学校の正門から出てまっすぐ進み、二つ目の角を曲がる。先ほどと違って車通りのない、狭い住宅街に入った。道の幅は私たち二人と、自転車が一台通ることができるくらいの広さしかない。

「唯ちゃんって、進学希望なんだっけ」

 住宅街に入って少ししたところ、小学生が遊べるくらいの小さい公園の前を通りがかった時、突然進路の話を振られた。それはさっき教室でずっと考えていたことで、なんだか見透かされたようで動揺してしまう。そんなはずないのに、どこか後ろめたい気分になり曖昧に頷く。私のおかしな様子に、やっぱり彼女は笑っていた。

「そっかあ。県内?」

「いや、県外の大学に行く」

 晶ちゃんはまた、そっかあ、と言って口を閉じた。私はチラッと横目で彼女を見た。背筋を伸ばしてまっすぐと前を向いて歩いているのが、すごく彼女らしい。

「晶ちゃんは、進学?」

 このまま黙っているのもなんだか気まずくて、話の流れに合ったことを質問してみる。今度は横目で見るなんてことをせず、しっかり顔を彼女の方に向けた。さっきよりもずっとはっきり彼女の顔が見える。晶ちゃんは、困ったように眉を下げて笑っていた。

「ううん、私は就職なの。やっぱり進学だと思った?」

 驚いた。私はてっきり、彼女は四年制大学に進むとばかり思っていたのだ。私なんかよりもずっと、進学という言葉が似合うのに。

「私の家、母子家庭だからさ。あんまりお母さんに負担をかけたくないんだ」

 はあ、と彼女が吐き出した息が、空気を白く染める。晶ちゃんはやっぱり笑顔で、でもどこかせつなそうだった。彼女の家庭状況も、彼女がどんな思いで進路希望を出したのかも、まったく想像もしなかった。余程ひどい顔を、私はしていたのだろう。晶ちゃんは私を見て、からりと笑った。

「そんな顔しないで。…あのね、実はそれが一番の理由じゃないの」

「え?」

 晶ちゃんは私から視線を前に戻し俯いて、そうして足を止めた。それに倣うように、私も歩くのをやめる。数歩先にいた私は晶ちゃんに向き直り、じっと彼女の顔を見つめた。彼女の白い頬が、寒さのせいで赤く染まっている。

「私、したいことがないの。将来の夢とか、本当、全然考えたことなくて。この高校に入ったのだって、普通科じゃ教わらないことを学びたいと思って入っただけだし。三年間通って、いろんな知識を身につけたけど、…やっぱり何も見つからなかった」

 晶ちゃんはちゃんと夢を持っていて、それに突き進むのだろうとばかり思っていた。それは全くの見当違いで、私が彼女に持った、勝手なイメージにすぎなかったらしい。私はどう返事を返せばいいかわからなくて、ただまごついた。口を閉じたり開けたりして、しかし頭の中はぐちゃぐちゃで目線はどんどん下に下がっていく。

「私、唯ちゃんが羨ましいの」

 突然の告白に、思わず顔を上げる。はっと息をのむほど優しく微笑む晶ちゃんが、目の前にいた。

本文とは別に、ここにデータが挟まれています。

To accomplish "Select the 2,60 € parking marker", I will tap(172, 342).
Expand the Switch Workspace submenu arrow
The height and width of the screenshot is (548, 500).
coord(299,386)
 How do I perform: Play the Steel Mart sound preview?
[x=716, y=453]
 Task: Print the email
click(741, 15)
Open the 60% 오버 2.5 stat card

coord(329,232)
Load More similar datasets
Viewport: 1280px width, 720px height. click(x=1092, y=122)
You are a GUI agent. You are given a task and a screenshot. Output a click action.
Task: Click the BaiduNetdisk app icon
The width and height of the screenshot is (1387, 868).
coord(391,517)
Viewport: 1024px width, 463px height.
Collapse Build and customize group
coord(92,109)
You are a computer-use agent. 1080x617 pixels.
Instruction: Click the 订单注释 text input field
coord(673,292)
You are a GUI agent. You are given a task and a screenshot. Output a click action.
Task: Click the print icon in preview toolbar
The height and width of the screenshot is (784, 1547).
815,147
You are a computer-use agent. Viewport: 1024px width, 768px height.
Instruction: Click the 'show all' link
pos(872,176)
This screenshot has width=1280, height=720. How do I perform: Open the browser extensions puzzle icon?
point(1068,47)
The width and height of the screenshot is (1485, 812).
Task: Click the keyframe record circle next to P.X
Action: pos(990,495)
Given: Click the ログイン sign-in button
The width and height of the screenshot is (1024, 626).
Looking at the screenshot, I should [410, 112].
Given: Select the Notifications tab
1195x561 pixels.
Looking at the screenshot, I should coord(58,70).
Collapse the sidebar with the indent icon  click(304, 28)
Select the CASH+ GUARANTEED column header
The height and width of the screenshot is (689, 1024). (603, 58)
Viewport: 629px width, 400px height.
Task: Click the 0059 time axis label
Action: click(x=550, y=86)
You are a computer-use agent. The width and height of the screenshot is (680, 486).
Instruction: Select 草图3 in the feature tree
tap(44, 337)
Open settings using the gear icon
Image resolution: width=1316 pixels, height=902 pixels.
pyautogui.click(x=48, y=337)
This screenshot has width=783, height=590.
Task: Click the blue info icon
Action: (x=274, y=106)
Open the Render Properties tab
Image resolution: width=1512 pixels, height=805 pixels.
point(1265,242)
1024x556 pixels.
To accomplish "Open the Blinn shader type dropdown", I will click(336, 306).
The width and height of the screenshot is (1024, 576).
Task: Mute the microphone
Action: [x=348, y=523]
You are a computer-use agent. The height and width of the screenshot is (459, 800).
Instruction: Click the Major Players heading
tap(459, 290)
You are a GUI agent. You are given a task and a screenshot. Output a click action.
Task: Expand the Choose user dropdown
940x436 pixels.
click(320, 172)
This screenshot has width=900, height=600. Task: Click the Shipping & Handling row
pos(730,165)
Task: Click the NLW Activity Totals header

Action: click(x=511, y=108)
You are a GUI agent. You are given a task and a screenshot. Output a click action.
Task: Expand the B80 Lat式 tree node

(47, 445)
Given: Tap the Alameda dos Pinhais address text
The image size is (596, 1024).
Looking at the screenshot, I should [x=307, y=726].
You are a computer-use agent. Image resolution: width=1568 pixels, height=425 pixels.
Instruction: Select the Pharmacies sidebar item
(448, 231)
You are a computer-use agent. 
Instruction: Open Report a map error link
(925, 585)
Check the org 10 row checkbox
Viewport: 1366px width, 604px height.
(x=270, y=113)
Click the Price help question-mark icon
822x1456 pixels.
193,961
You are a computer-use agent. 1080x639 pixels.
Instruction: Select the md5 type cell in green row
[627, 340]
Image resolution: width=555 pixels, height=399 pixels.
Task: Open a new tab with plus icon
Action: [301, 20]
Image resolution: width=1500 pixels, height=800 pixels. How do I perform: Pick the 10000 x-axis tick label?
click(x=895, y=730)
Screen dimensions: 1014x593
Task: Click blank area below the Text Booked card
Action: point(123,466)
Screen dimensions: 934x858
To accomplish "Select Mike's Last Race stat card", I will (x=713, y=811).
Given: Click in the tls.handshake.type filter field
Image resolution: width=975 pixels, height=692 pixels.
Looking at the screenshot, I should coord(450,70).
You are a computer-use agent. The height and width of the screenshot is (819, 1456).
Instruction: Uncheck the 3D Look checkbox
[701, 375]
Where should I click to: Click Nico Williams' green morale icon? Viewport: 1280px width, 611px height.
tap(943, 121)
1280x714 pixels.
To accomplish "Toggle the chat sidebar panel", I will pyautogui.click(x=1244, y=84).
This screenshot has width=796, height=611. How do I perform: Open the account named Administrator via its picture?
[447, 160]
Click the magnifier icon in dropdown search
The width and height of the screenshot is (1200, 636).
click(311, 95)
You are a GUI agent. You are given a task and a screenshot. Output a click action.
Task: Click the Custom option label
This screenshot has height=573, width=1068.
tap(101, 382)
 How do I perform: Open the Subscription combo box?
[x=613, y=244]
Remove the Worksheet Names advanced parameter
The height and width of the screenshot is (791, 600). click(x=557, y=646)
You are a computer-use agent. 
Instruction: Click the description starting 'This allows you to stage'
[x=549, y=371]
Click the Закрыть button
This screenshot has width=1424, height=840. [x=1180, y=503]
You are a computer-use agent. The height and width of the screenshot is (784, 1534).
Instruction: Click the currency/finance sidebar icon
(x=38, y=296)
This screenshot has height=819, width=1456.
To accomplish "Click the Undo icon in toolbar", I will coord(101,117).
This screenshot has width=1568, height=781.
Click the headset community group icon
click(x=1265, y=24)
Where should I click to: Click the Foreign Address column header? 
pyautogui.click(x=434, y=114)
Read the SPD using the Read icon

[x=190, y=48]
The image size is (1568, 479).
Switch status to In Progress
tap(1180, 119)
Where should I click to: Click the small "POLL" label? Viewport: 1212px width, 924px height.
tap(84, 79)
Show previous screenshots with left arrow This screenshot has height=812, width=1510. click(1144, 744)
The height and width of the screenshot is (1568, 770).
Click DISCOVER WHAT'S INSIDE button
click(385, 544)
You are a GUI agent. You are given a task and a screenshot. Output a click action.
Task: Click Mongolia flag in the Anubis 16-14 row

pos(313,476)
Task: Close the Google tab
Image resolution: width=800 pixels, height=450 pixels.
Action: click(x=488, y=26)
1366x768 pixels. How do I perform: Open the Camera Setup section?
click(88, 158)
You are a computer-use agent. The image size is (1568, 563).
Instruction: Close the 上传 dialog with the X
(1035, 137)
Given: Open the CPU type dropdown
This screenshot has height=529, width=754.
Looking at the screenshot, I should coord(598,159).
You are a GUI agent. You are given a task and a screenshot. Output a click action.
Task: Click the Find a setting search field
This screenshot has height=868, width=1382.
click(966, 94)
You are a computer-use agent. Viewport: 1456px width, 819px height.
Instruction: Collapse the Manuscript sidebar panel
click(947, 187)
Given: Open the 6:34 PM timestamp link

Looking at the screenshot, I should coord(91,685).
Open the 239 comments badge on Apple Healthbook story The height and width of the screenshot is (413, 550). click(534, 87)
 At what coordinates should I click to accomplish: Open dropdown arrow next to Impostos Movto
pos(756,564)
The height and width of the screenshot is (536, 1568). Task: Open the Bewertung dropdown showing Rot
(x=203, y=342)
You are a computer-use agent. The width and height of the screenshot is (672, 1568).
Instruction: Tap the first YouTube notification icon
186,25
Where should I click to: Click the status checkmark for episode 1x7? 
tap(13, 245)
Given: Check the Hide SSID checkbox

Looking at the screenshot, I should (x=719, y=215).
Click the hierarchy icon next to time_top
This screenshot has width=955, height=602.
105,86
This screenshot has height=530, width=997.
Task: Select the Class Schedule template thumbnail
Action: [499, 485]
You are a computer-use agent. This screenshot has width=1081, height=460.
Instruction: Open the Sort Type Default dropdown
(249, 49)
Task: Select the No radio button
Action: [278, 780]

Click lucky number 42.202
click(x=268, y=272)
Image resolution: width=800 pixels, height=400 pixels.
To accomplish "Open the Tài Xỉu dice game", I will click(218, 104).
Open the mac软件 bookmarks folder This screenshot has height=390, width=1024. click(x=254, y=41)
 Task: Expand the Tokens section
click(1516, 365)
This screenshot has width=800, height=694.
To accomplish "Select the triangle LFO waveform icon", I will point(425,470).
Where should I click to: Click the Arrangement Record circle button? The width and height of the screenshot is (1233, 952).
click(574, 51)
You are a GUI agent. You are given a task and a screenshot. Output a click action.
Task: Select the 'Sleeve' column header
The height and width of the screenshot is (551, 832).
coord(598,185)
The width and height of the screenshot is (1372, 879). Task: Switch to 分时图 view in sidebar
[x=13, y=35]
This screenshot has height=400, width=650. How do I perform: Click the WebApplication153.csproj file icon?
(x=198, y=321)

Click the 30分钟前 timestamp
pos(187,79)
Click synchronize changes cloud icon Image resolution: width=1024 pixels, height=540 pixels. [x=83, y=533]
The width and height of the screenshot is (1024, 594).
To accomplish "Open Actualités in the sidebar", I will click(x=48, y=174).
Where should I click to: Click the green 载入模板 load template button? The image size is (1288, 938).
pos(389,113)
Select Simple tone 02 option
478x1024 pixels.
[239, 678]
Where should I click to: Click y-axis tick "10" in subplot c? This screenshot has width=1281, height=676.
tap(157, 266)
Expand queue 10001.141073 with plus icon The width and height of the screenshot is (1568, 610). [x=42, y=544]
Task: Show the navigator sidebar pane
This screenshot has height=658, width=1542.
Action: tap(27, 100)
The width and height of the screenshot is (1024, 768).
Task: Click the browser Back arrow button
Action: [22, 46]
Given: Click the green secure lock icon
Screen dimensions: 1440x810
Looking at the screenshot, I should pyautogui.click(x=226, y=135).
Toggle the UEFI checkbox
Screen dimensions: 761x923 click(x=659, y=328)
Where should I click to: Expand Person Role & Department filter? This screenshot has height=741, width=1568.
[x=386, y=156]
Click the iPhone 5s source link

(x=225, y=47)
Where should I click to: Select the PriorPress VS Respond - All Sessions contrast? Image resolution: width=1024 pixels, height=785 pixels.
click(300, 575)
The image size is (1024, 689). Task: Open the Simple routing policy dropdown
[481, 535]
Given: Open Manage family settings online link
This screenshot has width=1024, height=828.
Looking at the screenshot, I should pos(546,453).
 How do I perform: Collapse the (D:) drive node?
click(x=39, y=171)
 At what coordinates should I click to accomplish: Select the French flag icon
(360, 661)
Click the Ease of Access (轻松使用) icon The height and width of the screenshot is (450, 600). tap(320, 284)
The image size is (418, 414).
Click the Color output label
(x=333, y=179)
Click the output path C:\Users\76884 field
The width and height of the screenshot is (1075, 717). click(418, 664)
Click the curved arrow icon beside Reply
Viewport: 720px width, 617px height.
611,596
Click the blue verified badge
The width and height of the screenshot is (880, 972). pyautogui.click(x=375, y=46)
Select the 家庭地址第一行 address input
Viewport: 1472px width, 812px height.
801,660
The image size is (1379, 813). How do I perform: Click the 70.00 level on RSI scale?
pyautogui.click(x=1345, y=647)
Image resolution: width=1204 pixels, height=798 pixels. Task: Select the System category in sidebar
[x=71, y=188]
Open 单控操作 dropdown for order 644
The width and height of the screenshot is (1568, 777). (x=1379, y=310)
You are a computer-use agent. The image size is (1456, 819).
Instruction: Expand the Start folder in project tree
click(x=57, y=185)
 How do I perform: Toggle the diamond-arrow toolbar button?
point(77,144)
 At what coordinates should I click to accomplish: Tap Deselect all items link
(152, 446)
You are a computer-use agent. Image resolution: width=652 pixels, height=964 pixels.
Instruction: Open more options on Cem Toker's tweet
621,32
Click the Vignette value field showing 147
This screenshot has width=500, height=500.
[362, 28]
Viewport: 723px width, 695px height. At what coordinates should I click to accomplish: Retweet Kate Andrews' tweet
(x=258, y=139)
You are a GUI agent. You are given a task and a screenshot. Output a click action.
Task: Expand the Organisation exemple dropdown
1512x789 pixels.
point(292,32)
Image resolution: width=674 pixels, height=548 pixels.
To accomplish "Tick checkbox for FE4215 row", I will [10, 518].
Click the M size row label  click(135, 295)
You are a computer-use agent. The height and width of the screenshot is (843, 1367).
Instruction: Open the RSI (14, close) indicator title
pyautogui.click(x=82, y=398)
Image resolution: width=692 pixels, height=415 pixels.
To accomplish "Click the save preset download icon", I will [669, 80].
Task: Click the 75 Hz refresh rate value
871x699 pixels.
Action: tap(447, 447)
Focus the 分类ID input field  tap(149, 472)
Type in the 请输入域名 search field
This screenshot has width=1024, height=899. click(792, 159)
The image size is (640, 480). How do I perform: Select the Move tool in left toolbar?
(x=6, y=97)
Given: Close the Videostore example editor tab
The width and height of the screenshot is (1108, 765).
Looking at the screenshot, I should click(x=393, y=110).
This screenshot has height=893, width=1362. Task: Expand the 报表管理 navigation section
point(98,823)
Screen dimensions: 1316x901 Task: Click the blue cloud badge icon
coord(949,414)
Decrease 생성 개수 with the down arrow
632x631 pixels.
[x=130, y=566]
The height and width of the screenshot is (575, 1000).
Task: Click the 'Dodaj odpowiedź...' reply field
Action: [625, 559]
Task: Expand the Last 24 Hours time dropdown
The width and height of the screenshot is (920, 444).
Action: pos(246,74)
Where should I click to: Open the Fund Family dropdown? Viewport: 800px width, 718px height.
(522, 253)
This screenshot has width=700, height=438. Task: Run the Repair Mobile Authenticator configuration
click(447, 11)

「高二の夏にさ、唯ちゃんが先生と真剣に話してるの、偶然聞いちゃってね。難しい顔してる先生の目をまっすぐ見て、デザイナーになりたいっていう自分の夢を語ってる唯ちゃん、かっこよかったなあ。こんなこと言うの失礼だけど、私唯ちゃんのこと、私と同じような人だと思ってたの。夢とかなくて、ただなんとなくこの高校に入っただけの人だ、って。それが全くの見当違いだって分かった時、すごく恥ずかしかった。…それと同時に羨ましかった。唯ちゃんみたいになりたいって、その頃から思うようになったの。私の憧れなんだあ」

 違う、と思った。私はそんな、晶ちゃんみたいないい子に憧れられるような人間じゃない。優柔不断で、自信がなくて、不真面目で、この先本当に一人でやっていけるか不安なくらいダメダメで。私の方こそ、晶ちゃんに憧れていた。私がデザイナーになりたいといっても、誰一人として信じてくれなくて、笑って冗談のように流される。この言葉を晶ちゃんが言ったなら、みんなが納得して応援するだろう。そんな人望のある彼女が、多才であるにもかかわらず努力を惜しまない彼女が、私にはずっと輝いて見えて、憧れの存在なのに。

「私は、晶ちゃんが好きだ」

 突拍子もない言葉に、晶ちゃんは目を丸くした。

「努力家で、いろんな人に信頼されて、私みたいな人間に憧れだなんて言えちゃう。でもどこか人に言えないものを抱えて、それを出さないように笑顔でいる晶ちゃんはすごい。尊敬する。憧れだ」

「き、急にどうしたの? 唯ちゃん」

「一緒に大学に行こう。それで、今度こそ見つければいい。晶ちゃんだけの夢。私なんかでよければ、お手伝いするから、だから」

 声が震え、喉が詰まる。鼻の奥がつんとして、感情が高ぶっているのが分かった。唇を噛んでぐっと堪える私に、晶ちゃんはくしゃっと顔をゆがめ、それからいつもとは違う、不細工で、でも綺麗な笑みを浮かべた。それこそが、彼女の本物の、心からの笑顔だったのだと思う。

「私、もっと早く唯ちゃんと友達になりたかった」

 それはこちらも同じ気持ちだと、叫んでやりたかった。けれどそんなことできるはずもなく、静かに、しっかりと頷いた。遅くはない。けれど遅かった。晶ちゃんは、止めていた足を動かして、私の横を通り過ぎる。

「あーあ、もうすぐ春が来ちゃうねえ」

 少し大きめの声で言われたそれに、胸が痛くなった。そう、もうすぐ春が来る。友達も家族もいない、晶ちゃんのいない春がやってくる。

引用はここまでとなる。